Aim of the task
Every line of the data needs to be returned exactly.

Collection entries
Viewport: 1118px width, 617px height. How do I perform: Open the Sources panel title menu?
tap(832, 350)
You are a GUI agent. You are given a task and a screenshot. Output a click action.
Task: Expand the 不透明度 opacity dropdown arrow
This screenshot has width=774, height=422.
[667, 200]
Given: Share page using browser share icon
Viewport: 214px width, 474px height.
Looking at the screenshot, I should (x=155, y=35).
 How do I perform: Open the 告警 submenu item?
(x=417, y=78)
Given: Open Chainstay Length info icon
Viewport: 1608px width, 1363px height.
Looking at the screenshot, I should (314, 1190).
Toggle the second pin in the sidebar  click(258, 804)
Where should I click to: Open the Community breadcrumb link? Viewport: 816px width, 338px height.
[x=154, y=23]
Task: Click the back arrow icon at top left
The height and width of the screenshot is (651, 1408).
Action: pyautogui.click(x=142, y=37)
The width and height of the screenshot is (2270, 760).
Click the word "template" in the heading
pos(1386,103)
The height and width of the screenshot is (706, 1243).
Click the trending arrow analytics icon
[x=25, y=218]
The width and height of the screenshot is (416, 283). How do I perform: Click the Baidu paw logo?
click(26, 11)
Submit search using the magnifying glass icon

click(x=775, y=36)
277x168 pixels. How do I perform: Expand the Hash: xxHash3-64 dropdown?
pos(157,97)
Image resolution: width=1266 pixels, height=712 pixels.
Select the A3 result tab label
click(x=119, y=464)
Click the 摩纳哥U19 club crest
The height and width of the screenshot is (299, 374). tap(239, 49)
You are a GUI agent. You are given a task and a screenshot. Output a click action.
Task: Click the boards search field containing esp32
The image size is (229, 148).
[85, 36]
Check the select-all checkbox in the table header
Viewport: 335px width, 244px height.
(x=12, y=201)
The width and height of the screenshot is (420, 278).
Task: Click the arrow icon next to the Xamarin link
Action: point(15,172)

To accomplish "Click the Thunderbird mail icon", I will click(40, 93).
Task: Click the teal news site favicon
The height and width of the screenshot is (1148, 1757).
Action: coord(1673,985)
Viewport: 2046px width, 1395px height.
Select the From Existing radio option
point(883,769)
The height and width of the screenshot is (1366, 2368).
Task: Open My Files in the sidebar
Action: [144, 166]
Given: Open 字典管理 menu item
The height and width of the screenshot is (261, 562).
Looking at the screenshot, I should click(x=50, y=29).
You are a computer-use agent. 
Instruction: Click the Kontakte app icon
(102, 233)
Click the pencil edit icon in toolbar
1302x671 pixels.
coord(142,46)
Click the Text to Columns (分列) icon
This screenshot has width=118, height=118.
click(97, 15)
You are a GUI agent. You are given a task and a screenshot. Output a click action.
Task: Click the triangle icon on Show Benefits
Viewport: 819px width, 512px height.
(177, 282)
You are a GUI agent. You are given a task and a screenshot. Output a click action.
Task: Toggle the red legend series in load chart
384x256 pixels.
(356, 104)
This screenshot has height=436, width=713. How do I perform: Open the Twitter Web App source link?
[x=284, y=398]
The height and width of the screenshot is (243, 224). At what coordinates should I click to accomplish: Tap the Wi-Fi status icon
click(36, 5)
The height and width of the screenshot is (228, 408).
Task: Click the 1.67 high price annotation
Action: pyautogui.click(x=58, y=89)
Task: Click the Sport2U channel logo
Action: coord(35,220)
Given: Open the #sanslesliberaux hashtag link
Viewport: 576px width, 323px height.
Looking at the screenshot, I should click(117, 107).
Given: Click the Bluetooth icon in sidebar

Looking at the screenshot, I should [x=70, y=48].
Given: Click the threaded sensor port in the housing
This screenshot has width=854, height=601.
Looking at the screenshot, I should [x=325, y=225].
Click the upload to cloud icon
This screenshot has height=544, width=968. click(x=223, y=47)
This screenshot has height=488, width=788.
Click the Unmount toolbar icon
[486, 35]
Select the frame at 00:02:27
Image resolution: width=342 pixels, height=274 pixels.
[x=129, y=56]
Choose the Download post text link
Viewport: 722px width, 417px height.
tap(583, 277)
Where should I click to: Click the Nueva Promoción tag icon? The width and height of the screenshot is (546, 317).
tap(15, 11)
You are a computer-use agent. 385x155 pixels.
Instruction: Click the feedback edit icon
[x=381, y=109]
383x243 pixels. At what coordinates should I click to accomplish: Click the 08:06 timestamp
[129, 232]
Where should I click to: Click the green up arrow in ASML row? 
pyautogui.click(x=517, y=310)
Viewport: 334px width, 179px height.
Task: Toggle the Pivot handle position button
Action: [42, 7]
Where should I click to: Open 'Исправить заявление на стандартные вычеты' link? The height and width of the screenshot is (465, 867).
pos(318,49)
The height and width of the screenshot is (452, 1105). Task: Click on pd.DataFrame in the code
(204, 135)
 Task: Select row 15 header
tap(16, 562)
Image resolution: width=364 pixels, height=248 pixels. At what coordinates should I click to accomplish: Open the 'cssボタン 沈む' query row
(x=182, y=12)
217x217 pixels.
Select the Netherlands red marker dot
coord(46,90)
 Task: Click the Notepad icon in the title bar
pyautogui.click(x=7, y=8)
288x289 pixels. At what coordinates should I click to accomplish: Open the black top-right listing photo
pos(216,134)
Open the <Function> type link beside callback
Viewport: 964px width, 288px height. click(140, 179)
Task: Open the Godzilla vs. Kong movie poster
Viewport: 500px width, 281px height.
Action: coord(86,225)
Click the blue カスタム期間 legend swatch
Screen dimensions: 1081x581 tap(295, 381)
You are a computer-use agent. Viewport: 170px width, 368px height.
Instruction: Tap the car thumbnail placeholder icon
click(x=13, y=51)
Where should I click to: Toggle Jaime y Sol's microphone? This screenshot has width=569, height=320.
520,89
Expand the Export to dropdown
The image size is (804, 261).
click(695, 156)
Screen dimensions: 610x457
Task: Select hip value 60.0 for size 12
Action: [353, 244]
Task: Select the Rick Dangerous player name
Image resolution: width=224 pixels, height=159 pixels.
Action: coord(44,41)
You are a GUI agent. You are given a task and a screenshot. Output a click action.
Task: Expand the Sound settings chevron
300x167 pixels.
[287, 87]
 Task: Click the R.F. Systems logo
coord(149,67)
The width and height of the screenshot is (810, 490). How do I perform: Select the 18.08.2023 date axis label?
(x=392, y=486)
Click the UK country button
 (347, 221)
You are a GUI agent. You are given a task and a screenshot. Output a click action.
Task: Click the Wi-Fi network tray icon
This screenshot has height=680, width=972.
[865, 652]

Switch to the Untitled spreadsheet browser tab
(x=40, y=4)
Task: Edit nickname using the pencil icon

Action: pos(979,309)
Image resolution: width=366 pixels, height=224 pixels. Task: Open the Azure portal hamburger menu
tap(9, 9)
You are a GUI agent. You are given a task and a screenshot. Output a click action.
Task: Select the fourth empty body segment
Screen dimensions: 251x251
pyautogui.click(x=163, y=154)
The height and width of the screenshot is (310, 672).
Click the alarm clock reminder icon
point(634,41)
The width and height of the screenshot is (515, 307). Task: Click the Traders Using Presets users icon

Solution to this exercise
Viewport: 1118px width, 617px height. How do I perform: Open the Sources panel title menu?
tap(832, 350)
You are a GUI agent. You are given a task and a screenshot. Output a click action.
Task: Expand the 不透明度 opacity dropdown arrow
This screenshot has width=774, height=422.
[667, 200]
Given: Share page using browser share icon
Viewport: 214px width, 474px height.
Looking at the screenshot, I should (x=155, y=35).
 How do I perform: Open the 告警 submenu item?
(x=417, y=78)
Given: Open Chainstay Length info icon
Viewport: 1608px width, 1363px height.
Looking at the screenshot, I should (314, 1190).
Toggle the second pin in the sidebar  click(258, 804)
Where should I click to: Open the Community breadcrumb link? Viewport: 816px width, 338px height.
[x=154, y=23]
Task: Click the back arrow icon at top left
The height and width of the screenshot is (651, 1408).
Action: pyautogui.click(x=142, y=37)
The width and height of the screenshot is (2270, 760).
Click the word "template" in the heading
pos(1386,103)
The height and width of the screenshot is (706, 1243).
Click the trending arrow analytics icon
[x=25, y=218]
The width and height of the screenshot is (416, 283). How do I perform: Click the Baidu paw logo?
click(26, 11)
Submit search using the magnifying glass icon

click(x=775, y=36)
277x168 pixels. How do I perform: Expand the Hash: xxHash3-64 dropdown?
pos(157,97)
Image resolution: width=1266 pixels, height=712 pixels.
Select the A3 result tab label
click(x=119, y=464)
Click the 摩纳哥U19 club crest
The height and width of the screenshot is (299, 374). tap(239, 49)
You are a GUI agent. You are given a task and a screenshot. Output a click action.
Task: Click the boards search field containing esp32
The image size is (229, 148).
[85, 36]
Check the select-all checkbox in the table header
Viewport: 335px width, 244px height.
(x=12, y=201)
The width and height of the screenshot is (420, 278).
Task: Click the arrow icon next to the Xamarin link
Action: point(15,172)

To accomplish "Click the Thunderbird mail icon", I will click(40, 93).
Task: Click the teal news site favicon
The height and width of the screenshot is (1148, 1757).
Action: coord(1673,985)
Viewport: 2046px width, 1395px height.
Select the From Existing radio option
point(883,769)
The height and width of the screenshot is (1366, 2368).
Task: Open My Files in the sidebar
Action: [144, 166]
Given: Open 字典管理 menu item
The height and width of the screenshot is (261, 562).
Looking at the screenshot, I should click(x=50, y=29).
You are a computer-use agent. 
Instruction: Click the Kontakte app icon
(102, 233)
Click the pencil edit icon in toolbar
1302x671 pixels.
coord(142,46)
Click the Text to Columns (分列) icon
This screenshot has width=118, height=118.
click(97, 15)
You are a GUI agent. You are given a task and a screenshot. Output a click action.
Task: Click the triangle icon on Show Benefits
Viewport: 819px width, 512px height.
(177, 282)
You are a GUI agent. You are given a task and a screenshot. Output a click action.
Task: Toggle the red legend series in load chart
384x256 pixels.
(356, 104)
This screenshot has height=436, width=713. How do I perform: Open the Twitter Web App source link?
[x=284, y=398]
The height and width of the screenshot is (243, 224). At what coordinates should I click to accomplish: Tap the Wi-Fi status icon
click(36, 5)
The height and width of the screenshot is (228, 408).
Task: Click the 1.67 high price annotation
Action: pyautogui.click(x=58, y=89)
Task: Click the Sport2U channel logo
Action: coord(35,220)
Given: Open the #sanslesliberaux hashtag link
Viewport: 576px width, 323px height.
Looking at the screenshot, I should click(117, 107).
Given: Click the Bluetooth icon in sidebar

Looking at the screenshot, I should [x=70, y=48].
Given: Click the threaded sensor port in the housing
This screenshot has width=854, height=601.
Looking at the screenshot, I should [x=325, y=225].
Click the upload to cloud icon
This screenshot has height=544, width=968. click(x=223, y=47)
This screenshot has height=488, width=788.
Click the Unmount toolbar icon
[486, 35]
Select the frame at 00:02:27
Image resolution: width=342 pixels, height=274 pixels.
[x=129, y=56]
Choose the Download post text link
Viewport: 722px width, 417px height.
tap(583, 277)
Where should I click to: Click the Nueva Promoción tag icon? The width and height of the screenshot is (546, 317).
tap(15, 11)
You are a computer-use agent. 385x155 pixels.
Instruction: Click the feedback edit icon
[x=381, y=109]
383x243 pixels. At what coordinates should I click to accomplish: Click the 08:06 timestamp
[129, 232]
Where should I click to: Click the green up arrow in ASML row? 
pyautogui.click(x=517, y=310)
Viewport: 334px width, 179px height.
Task: Toggle the Pivot handle position button
Action: [42, 7]
Where should I click to: Open 'Исправить заявление на стандартные вычеты' link? The height and width of the screenshot is (465, 867).
pos(318,49)
The height and width of the screenshot is (452, 1105). Task: Click on pd.DataFrame in the code
(204, 135)
 Task: Select row 15 header
tap(16, 562)
Image resolution: width=364 pixels, height=248 pixels. At what coordinates should I click to accomplish: Open the 'cssボタン 沈む' query row
(x=182, y=12)
217x217 pixels.
Select the Netherlands red marker dot
coord(46,90)
 Task: Click the Notepad icon in the title bar
pyautogui.click(x=7, y=8)
288x289 pixels. At what coordinates should I click to accomplish: Open the black top-right listing photo
pos(216,134)
Open the <Function> type link beside callback
Viewport: 964px width, 288px height. click(140, 179)
Task: Open the Godzilla vs. Kong movie poster
Viewport: 500px width, 281px height.
Action: coord(86,225)
Click the blue カスタム期間 legend swatch
Screen dimensions: 1081x581 tap(295, 381)
You are a computer-use agent. Viewport: 170px width, 368px height.
Instruction: Tap the car thumbnail placeholder icon
click(x=13, y=51)
Where should I click to: Toggle Jaime y Sol's microphone? This screenshot has width=569, height=320.
520,89
Expand the Export to dropdown
The image size is (804, 261).
click(695, 156)
Screen dimensions: 610x457
Task: Select hip value 60.0 for size 12
Action: [353, 244]
Task: Select the Rick Dangerous player name
Image resolution: width=224 pixels, height=159 pixels.
Action: coord(44,41)
You are a GUI agent. You are given a task and a screenshot. Output a click action.
Task: Expand the Sound settings chevron
300x167 pixels.
[287, 87]
 Task: Click the R.F. Systems logo
coord(149,67)
The width and height of the screenshot is (810, 490). How do I perform: Select the 18.08.2023 date axis label?
(x=392, y=486)
Click the UK country button
 (347, 221)
You are a GUI agent. You are given a task and a screenshot. Output a click action.
Task: Click the Wi-Fi network tray icon
This screenshot has height=680, width=972.
[865, 652]

Switch to the Untitled spreadsheet browser tab
(x=40, y=4)
Task: Edit nickname using the pencil icon

Action: pos(979,309)
Image resolution: width=366 pixels, height=224 pixels. Task: Open the Azure portal hamburger menu
tap(9, 9)
You are a GUI agent. You are given a task and a screenshot. Output a click action.
Task: Select the fourth empty body segment
Screen dimensions: 251x251
pyautogui.click(x=163, y=154)
The height and width of the screenshot is (310, 672).
Click the alarm clock reminder icon
point(634,41)
The width and height of the screenshot is (515, 307). Task: Click the Traders Using Presets users icon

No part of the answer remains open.